It seems, over the years, smoothies have become a meal replacement rather than a dessert like the beloved milk shake.  I think when we started making smoothies with fruit and not ice cream, we thought we were making them healthier; however, the sugar in a fruit smoothie can sometimes have more sugar than the milk shake! But like a lot of things, the smoothie has evolved.  We’ve gotten smart and added protein powder, that actually tastes good to enhance our “meal replacement”.  We’ve also added foods like spinach, nut butters, almond milk, and ground flax seed to make them even healthier. If you leave out the high sugar fruit and add low glycemic fruits like berries, well you’re on your way to something even better.

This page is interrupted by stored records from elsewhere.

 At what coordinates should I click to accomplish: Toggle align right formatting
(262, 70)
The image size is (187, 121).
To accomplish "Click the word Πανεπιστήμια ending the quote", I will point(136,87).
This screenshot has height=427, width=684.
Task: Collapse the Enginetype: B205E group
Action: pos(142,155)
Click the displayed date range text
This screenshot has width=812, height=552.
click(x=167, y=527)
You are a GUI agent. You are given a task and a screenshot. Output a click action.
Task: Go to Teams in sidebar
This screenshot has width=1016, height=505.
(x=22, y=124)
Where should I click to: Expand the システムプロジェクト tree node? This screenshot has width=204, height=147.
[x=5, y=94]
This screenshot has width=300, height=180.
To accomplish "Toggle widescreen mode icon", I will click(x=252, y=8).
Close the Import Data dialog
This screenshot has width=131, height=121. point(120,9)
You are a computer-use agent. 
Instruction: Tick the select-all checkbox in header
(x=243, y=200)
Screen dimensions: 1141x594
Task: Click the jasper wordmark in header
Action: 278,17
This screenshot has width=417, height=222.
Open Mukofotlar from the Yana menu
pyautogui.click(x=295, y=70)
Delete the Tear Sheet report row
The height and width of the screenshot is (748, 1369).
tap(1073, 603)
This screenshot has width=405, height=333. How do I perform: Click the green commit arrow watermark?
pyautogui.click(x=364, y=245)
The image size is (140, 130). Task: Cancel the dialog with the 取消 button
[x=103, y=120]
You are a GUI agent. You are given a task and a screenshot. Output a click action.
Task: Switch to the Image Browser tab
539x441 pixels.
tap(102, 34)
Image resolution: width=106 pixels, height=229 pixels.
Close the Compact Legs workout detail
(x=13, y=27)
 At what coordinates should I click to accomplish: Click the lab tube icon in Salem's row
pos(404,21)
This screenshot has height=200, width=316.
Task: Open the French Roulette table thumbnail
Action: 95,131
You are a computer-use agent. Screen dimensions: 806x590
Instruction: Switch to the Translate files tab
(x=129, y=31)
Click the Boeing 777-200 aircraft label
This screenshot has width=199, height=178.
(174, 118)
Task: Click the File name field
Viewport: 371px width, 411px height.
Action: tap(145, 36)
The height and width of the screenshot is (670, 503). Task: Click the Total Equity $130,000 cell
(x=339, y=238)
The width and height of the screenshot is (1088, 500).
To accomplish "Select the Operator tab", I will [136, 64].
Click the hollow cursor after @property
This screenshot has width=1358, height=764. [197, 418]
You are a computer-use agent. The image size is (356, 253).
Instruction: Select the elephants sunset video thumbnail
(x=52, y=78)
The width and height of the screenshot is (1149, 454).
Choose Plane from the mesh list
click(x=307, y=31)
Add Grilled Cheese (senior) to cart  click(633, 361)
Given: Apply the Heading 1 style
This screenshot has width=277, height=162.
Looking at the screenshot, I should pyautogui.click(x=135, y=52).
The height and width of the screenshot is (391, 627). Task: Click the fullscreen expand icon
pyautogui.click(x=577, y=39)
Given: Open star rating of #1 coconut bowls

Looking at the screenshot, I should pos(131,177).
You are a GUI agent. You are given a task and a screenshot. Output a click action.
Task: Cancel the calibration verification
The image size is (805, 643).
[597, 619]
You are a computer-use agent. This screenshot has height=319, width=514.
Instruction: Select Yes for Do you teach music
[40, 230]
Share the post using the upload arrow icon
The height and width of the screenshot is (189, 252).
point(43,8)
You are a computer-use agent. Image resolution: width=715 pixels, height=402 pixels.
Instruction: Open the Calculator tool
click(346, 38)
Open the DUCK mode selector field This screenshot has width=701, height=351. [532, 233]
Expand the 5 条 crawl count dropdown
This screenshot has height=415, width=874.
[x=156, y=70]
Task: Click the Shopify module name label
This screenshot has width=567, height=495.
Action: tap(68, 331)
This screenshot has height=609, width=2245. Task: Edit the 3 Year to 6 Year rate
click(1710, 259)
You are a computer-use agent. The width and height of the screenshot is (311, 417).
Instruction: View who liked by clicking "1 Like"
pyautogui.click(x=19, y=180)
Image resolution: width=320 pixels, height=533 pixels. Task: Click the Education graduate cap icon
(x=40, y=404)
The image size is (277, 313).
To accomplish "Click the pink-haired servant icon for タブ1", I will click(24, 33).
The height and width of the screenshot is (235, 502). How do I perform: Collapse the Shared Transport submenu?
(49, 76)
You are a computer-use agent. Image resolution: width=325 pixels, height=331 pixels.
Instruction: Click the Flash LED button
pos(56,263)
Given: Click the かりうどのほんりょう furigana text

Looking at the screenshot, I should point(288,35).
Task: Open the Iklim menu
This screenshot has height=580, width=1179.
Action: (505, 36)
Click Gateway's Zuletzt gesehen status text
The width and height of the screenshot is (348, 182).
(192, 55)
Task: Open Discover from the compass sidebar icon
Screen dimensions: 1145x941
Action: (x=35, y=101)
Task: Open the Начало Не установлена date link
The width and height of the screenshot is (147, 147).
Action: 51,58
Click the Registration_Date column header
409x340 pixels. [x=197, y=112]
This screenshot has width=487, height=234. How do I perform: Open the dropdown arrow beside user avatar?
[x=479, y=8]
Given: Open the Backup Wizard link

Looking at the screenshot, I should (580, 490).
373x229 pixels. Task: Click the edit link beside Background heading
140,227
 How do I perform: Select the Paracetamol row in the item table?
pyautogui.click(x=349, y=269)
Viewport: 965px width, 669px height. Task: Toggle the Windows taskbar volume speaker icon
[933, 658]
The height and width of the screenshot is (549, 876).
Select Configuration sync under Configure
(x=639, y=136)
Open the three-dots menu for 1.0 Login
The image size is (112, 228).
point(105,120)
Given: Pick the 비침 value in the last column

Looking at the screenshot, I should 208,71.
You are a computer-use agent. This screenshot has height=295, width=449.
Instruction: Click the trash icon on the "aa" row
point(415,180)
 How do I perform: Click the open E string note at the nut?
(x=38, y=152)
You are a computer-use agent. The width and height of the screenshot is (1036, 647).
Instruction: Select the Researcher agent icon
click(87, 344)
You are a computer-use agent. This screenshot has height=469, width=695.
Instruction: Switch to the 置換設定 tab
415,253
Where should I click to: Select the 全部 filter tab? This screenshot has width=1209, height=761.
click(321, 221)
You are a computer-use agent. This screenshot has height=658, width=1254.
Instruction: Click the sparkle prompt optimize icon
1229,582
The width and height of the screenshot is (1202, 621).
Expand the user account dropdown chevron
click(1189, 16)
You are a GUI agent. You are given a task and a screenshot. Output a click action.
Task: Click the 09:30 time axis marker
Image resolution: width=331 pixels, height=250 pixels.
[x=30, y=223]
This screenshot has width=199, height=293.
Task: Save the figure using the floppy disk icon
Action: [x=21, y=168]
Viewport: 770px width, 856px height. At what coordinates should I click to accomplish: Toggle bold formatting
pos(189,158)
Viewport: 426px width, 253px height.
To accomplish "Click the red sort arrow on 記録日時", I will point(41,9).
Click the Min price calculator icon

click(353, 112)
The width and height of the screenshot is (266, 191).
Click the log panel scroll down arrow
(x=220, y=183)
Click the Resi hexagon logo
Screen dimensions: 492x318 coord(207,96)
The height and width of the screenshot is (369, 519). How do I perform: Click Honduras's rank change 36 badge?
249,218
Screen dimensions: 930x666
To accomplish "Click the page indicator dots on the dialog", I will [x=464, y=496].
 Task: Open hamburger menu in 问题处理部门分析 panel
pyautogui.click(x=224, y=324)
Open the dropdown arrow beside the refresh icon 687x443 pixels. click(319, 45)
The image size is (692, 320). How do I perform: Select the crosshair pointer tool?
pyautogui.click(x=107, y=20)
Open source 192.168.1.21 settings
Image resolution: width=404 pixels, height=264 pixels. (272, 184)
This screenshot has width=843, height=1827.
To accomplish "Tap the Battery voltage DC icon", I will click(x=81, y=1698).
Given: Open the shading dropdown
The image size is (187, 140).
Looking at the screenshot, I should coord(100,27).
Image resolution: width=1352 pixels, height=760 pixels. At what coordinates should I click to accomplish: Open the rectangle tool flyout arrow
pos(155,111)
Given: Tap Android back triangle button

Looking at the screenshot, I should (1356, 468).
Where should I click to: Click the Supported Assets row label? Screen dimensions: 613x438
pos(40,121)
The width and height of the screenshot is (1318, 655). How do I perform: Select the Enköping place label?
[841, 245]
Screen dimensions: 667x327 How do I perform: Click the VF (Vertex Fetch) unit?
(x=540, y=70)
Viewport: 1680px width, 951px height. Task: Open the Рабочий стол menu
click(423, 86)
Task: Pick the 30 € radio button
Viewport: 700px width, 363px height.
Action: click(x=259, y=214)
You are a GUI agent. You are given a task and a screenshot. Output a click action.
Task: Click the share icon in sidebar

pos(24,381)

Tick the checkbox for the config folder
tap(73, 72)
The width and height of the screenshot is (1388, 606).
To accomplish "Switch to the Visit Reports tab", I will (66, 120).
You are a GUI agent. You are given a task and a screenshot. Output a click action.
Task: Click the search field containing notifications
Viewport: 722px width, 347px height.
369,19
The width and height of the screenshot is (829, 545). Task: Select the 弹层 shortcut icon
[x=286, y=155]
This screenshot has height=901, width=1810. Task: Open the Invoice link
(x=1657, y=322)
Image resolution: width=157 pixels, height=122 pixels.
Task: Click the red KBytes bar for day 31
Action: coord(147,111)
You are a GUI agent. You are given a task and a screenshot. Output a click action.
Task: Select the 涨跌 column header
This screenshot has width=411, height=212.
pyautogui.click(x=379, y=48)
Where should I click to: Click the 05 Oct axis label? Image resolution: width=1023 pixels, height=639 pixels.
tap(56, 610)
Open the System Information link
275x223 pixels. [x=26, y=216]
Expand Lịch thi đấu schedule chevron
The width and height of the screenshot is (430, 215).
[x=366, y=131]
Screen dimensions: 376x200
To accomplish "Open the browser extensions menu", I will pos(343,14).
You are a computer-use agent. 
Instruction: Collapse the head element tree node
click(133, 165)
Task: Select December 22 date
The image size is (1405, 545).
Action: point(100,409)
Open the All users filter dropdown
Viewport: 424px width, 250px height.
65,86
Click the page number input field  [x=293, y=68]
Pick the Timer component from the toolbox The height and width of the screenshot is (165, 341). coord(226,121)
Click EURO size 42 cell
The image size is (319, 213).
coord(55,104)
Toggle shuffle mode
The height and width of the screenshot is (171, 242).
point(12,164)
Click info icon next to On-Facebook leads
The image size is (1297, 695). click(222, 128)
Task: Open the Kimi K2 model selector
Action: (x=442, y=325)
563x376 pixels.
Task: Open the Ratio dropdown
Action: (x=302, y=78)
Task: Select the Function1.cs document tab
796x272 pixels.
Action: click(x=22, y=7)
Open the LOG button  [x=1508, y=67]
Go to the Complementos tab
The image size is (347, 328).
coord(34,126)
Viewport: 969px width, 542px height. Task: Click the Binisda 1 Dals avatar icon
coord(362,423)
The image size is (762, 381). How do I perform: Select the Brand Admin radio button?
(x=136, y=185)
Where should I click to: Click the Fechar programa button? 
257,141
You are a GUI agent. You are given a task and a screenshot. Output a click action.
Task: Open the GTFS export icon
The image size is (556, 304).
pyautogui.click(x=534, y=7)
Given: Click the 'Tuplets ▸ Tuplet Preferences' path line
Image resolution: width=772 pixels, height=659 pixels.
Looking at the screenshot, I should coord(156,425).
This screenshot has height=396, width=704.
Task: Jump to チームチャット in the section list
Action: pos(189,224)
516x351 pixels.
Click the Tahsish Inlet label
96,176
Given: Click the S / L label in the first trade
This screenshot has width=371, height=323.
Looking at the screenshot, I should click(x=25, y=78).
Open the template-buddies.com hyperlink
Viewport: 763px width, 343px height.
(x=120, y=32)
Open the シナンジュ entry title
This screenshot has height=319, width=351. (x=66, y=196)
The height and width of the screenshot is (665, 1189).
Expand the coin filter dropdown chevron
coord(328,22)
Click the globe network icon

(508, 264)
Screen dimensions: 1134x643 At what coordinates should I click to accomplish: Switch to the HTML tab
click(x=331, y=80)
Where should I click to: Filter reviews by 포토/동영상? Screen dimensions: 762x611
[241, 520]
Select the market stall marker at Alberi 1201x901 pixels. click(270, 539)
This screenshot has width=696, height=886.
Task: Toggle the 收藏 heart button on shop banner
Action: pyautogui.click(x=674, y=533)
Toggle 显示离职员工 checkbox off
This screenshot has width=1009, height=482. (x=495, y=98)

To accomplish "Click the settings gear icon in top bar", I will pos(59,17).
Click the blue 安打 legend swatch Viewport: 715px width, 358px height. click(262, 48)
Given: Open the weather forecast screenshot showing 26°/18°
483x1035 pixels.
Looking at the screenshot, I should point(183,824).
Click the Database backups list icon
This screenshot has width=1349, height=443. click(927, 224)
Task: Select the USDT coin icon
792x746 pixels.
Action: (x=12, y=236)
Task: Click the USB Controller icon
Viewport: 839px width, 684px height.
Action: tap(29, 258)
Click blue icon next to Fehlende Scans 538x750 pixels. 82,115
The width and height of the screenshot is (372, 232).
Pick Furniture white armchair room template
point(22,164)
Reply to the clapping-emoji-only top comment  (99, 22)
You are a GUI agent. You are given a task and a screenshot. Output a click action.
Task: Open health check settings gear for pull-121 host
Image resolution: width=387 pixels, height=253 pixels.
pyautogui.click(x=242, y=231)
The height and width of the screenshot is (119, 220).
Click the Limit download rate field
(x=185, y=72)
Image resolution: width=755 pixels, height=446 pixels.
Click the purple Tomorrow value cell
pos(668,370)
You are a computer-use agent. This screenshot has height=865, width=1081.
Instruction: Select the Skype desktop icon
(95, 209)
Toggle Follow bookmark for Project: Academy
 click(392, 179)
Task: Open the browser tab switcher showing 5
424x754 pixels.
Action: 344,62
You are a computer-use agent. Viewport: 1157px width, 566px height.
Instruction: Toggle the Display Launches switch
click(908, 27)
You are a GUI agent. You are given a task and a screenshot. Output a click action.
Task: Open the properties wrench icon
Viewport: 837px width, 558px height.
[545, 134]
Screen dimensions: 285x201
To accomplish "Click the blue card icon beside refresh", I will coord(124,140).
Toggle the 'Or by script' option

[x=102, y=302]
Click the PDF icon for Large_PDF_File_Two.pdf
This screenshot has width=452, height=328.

Personally I love my daily smoothie.  I like sprinkling a little homemade Gingerbread Granola (Pg. 17 from our Cookbook, “People Like Us, Make Food Like This”) on top with a teaspoon of peanut butter (Kraft Only Peanuts with Seasalt, All Natural Peanut Butter, of course)!  I like it so much because it tastes like ice cream, but it’s got so many foods in it that are good for you and hardly any sugar.  I’ve said this before…if you can create a dish that tastes amazing, but is low in calories, sugar and fat, well, you’re winning!

This smoothie that I’ve put together is good for you and it tastes good.  Winning.  First you put in the berries – blackberries and raspberries – an excellent choice.  Blackberries and raspberries are some of the foods that actually help reduce inflammation.  As we age, we tend to have more areas in our body that may get inflamed.  Some inflammation is good, but when we start having chronic inflammation, that’s when things could start going sideways.  Inflammation left unchecked can contribute to chronic diseases like diabetes, obesity, cancer, heart disease and other conditions. Try adding anti-inflammatory foods to your diet like blackberries, raspberries, blueberries, fermented foods such as kombucha, kimchi and kefir, fatty fish, avocados and green tea.

In addition to the berries, I’ve added vanilla protein powder, almond milk, non-fat 0% Greek yogurt, peanut butter (protein sources), and spinach for nutrients.  Spinach is a nutrient-rich vegetable, so it has high amounts of carotenoids, vitamin C, vitamin K, folic acid, iron, and calcium.  The bonus with spinach in a smoothie is you don’t even taste it really, but it’s packed with so many nutrients.  Winning again.

Blackberry Raspberry Smoothie

a quick protein, fruit and nutrient dense smoothie

Course Breakfast, Snack
Cuisine American
Keyword blackberries, blackberry, greek yogurt, peanut butter balls, protein powder, raspberries, raspberry, smoothie, spinach
Servings 1

Ingredients

  • 8 blackberries
  • 10 raspberries
  • 1/4 cup plain 0% Greek yogurt
  • 1/4 cup almond milk unsweetened
  • 1 tsp natural peanut butter Kraft Only Peanuts with Sea Salt, All Natural Peanut Butter
  • 1 scoop vanilla protein powder
  • handful spinach (about 1/2 cup)
  • 1/2 cup ice

Instructions

  1. Using a magic bullet or a blender, place all the ingredients in and blend until smooth. Enjoy!

    I use President's Choice Natural Source Whey Protein Isolate Vanilla flavored. It is sweetened with Stevia Extract and therefore doesn't need to have added sweetening. It is a protein powder that has 25 grams of protein per 30 gram serving.

    You can also use frozen berries instead of fresh. If you do use frozen, you may want to eliminate the ice.

Try this smoothie.  It’s a great meal replacement with all the goodies!